Return everything from the start of the records down to the line containing "pos(30,109)", unchanged and line for line.

[Start of Records]

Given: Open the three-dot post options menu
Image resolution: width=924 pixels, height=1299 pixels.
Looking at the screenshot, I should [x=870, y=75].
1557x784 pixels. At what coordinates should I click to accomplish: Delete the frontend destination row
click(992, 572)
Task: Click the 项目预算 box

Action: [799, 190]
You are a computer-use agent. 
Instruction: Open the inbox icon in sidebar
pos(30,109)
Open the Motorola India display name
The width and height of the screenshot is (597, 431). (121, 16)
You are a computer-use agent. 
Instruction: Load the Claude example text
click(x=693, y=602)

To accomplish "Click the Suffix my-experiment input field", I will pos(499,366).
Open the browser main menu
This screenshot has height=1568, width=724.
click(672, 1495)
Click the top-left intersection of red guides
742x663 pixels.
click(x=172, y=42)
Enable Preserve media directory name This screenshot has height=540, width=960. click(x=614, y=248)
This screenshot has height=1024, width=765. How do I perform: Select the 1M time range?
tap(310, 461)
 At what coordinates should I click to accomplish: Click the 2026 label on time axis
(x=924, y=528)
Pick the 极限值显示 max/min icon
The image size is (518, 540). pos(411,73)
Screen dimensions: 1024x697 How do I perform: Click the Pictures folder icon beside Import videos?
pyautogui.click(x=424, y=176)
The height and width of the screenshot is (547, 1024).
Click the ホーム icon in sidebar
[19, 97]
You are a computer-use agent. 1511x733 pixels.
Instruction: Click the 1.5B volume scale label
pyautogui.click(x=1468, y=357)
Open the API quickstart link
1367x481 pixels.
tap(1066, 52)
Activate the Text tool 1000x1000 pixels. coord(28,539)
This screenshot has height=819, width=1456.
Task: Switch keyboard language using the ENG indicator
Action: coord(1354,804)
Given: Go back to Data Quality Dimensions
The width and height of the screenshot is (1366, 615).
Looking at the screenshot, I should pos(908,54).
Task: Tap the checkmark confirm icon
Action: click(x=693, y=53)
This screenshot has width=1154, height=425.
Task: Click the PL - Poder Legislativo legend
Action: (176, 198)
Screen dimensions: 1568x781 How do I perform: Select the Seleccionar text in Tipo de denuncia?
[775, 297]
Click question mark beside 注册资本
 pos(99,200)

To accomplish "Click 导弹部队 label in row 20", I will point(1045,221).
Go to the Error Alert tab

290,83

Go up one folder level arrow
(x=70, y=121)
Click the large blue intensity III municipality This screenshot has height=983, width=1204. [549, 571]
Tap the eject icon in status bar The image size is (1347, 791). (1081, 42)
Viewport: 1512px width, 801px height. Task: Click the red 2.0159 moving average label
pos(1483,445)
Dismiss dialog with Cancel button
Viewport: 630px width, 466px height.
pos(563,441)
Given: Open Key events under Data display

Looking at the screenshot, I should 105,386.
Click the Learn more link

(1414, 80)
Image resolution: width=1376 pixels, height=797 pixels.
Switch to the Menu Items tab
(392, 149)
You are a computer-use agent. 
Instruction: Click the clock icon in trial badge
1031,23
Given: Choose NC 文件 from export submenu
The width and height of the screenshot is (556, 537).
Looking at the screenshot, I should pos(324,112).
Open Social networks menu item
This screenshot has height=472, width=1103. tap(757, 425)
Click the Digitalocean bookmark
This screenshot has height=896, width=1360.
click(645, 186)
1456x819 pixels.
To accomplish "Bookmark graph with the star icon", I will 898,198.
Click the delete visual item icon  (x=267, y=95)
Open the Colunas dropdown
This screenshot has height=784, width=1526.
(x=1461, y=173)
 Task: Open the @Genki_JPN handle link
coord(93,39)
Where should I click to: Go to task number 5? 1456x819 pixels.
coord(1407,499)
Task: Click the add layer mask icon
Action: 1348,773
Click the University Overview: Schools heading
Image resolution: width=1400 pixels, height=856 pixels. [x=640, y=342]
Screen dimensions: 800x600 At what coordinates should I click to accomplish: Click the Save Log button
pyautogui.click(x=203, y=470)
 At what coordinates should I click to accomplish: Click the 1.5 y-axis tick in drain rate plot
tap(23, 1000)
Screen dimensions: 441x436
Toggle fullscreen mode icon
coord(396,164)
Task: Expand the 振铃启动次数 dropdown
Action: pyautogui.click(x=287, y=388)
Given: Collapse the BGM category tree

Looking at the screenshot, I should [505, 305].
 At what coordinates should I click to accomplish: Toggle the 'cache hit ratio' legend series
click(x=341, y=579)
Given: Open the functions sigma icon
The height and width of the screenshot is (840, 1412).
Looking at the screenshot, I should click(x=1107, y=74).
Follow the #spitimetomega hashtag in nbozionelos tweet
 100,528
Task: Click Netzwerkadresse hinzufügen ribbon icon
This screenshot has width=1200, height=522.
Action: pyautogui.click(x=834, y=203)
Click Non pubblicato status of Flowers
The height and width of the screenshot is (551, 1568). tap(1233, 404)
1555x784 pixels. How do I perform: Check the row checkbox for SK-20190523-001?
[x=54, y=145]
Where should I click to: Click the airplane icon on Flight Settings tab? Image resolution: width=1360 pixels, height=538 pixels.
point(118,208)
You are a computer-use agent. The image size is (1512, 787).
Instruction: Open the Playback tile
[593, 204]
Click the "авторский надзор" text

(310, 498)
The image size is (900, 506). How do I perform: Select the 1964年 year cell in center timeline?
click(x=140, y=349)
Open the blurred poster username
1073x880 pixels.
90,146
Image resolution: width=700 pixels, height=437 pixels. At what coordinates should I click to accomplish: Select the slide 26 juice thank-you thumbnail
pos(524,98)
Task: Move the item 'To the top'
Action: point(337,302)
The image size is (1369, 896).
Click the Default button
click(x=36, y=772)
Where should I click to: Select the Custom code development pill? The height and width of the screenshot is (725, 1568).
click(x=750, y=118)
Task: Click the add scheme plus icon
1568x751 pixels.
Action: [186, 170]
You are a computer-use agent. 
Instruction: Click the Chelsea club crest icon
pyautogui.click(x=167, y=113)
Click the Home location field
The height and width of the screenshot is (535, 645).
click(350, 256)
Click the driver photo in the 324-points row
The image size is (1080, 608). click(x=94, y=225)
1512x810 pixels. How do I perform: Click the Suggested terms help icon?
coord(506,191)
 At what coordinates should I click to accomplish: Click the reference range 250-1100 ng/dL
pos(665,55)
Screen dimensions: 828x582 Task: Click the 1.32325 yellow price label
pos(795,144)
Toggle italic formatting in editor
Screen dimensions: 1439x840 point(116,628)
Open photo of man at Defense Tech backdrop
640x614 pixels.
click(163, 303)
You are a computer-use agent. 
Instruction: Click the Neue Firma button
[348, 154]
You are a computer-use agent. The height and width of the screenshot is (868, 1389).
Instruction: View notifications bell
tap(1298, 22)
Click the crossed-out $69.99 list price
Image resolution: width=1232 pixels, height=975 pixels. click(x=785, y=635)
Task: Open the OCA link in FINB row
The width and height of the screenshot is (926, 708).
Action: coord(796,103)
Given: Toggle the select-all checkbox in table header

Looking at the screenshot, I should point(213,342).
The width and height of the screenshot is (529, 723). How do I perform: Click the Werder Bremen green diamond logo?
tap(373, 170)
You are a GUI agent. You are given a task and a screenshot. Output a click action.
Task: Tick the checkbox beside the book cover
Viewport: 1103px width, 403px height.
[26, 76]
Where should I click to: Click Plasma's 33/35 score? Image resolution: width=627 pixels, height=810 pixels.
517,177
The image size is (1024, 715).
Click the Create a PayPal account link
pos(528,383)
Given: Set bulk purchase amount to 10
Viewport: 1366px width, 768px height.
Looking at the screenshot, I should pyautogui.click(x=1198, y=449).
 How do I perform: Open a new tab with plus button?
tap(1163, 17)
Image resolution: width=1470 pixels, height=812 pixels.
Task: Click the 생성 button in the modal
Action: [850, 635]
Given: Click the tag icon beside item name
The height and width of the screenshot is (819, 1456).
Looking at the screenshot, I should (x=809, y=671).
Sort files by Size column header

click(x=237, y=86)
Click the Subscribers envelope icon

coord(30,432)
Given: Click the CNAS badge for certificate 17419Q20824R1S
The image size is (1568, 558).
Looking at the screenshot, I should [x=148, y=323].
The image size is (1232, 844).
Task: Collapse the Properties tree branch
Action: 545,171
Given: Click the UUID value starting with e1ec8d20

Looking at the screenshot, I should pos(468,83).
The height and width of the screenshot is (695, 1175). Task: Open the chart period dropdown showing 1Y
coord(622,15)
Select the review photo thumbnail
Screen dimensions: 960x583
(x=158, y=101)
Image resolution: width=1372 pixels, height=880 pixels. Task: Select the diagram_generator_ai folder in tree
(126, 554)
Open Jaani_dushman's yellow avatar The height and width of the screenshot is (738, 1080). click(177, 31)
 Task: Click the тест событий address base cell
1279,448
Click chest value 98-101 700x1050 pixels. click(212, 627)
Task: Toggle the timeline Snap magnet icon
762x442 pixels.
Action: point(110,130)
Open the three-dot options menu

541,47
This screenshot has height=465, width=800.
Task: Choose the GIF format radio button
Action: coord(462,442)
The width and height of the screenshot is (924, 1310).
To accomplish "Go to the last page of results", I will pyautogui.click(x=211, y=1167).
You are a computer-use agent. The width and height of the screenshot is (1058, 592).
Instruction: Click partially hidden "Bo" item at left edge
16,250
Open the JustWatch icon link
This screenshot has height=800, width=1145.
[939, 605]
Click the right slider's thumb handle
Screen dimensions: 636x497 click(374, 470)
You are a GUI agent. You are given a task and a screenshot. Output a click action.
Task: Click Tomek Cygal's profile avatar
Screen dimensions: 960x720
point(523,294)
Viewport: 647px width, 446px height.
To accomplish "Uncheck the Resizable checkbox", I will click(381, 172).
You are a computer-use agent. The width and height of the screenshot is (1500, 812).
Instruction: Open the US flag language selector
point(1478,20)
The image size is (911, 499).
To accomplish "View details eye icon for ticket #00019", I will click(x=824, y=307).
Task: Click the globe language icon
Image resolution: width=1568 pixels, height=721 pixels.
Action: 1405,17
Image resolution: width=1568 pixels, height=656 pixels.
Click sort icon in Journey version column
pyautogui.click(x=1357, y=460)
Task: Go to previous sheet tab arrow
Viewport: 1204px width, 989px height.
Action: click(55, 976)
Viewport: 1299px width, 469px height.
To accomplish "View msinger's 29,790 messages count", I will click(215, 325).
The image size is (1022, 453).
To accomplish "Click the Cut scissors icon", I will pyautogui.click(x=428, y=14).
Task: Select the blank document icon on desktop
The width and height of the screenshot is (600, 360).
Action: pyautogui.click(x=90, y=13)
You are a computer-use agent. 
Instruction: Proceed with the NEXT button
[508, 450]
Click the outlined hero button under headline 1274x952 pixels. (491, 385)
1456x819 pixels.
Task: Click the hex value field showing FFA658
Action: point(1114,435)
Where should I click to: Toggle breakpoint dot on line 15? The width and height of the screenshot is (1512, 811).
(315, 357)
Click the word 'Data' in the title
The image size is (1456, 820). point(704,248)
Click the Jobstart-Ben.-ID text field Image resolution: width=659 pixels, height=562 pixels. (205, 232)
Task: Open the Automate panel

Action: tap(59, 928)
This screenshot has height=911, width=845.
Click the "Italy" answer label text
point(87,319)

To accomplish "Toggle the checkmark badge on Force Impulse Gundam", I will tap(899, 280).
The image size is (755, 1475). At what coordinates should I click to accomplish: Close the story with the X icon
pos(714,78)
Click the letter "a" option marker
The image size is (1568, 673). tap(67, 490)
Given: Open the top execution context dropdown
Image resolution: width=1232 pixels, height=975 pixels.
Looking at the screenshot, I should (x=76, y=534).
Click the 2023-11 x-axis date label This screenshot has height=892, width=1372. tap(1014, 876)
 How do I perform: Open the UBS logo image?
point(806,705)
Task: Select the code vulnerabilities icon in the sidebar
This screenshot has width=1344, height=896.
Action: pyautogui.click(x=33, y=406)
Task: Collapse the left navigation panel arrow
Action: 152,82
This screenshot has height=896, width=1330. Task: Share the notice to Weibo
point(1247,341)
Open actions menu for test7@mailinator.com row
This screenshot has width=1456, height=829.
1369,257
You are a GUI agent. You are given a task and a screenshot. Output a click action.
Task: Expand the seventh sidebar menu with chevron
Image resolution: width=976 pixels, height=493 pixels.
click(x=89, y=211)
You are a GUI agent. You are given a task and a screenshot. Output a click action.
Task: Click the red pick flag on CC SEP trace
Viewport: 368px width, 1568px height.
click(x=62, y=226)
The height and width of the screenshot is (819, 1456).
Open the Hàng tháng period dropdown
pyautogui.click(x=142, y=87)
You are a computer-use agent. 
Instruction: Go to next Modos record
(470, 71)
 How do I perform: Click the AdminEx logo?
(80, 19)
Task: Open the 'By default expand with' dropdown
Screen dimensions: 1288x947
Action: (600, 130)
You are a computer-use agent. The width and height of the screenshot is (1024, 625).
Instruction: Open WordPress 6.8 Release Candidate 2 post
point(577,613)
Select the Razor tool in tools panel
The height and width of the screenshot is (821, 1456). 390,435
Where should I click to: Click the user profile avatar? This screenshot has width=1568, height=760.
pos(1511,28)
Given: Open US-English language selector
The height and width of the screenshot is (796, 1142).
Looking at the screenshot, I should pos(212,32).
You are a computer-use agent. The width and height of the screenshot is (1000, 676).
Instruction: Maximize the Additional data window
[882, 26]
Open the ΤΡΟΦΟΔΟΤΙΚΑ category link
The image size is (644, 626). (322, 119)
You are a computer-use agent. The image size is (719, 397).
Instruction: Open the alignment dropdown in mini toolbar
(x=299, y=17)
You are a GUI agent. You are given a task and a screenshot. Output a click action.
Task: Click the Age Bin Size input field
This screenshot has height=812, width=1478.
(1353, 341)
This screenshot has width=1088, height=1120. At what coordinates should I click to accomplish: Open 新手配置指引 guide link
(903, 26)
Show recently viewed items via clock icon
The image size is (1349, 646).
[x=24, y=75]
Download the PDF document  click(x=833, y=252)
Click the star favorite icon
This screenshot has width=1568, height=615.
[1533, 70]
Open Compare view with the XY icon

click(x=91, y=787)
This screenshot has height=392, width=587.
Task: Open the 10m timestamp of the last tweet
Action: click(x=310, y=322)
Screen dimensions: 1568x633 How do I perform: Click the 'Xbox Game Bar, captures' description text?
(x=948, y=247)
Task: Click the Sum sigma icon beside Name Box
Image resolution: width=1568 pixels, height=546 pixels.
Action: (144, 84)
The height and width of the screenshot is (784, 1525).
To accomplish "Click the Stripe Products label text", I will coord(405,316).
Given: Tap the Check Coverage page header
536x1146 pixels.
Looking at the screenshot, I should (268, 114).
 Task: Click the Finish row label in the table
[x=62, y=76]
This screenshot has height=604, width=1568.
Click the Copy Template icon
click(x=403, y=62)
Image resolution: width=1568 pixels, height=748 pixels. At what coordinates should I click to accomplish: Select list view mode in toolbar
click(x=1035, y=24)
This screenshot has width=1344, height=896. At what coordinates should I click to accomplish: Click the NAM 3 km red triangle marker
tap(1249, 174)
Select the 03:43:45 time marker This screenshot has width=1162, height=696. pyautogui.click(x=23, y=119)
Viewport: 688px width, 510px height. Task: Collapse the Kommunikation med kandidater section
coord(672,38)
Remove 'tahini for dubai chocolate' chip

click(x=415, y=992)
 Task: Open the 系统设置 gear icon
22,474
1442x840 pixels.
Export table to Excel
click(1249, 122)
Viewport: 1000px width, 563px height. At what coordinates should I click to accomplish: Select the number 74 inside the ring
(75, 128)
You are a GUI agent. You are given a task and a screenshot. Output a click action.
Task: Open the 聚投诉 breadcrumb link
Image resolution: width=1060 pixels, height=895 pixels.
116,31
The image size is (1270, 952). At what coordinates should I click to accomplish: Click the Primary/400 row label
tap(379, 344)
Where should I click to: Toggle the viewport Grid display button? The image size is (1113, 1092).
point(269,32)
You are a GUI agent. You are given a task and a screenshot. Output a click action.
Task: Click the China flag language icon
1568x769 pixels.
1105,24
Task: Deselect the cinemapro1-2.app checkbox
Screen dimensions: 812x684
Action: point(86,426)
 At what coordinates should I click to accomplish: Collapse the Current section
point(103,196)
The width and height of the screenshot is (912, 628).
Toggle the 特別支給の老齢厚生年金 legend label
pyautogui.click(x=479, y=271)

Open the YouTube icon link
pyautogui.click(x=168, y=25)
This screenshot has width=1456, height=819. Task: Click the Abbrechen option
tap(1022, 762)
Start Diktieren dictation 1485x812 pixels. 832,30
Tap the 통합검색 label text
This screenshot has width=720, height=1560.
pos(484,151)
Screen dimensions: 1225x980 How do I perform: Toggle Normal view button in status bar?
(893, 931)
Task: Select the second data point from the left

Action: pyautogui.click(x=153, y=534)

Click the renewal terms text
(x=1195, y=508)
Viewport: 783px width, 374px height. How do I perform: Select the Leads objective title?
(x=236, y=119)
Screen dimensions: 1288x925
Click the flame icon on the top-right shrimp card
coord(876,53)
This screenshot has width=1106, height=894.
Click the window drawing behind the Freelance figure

[End of Records]

Response for this exercise>
Given: Open the three-dot post options menu
Image resolution: width=924 pixels, height=1299 pixels.
Looking at the screenshot, I should [x=870, y=75].
1557x784 pixels. At what coordinates should I click to accomplish: Delete the frontend destination row
click(992, 572)
Task: Click the 项目预算 box

Action: [799, 190]
You are a computer-use agent. 
Instruction: Open the inbox icon in sidebar
pos(30,109)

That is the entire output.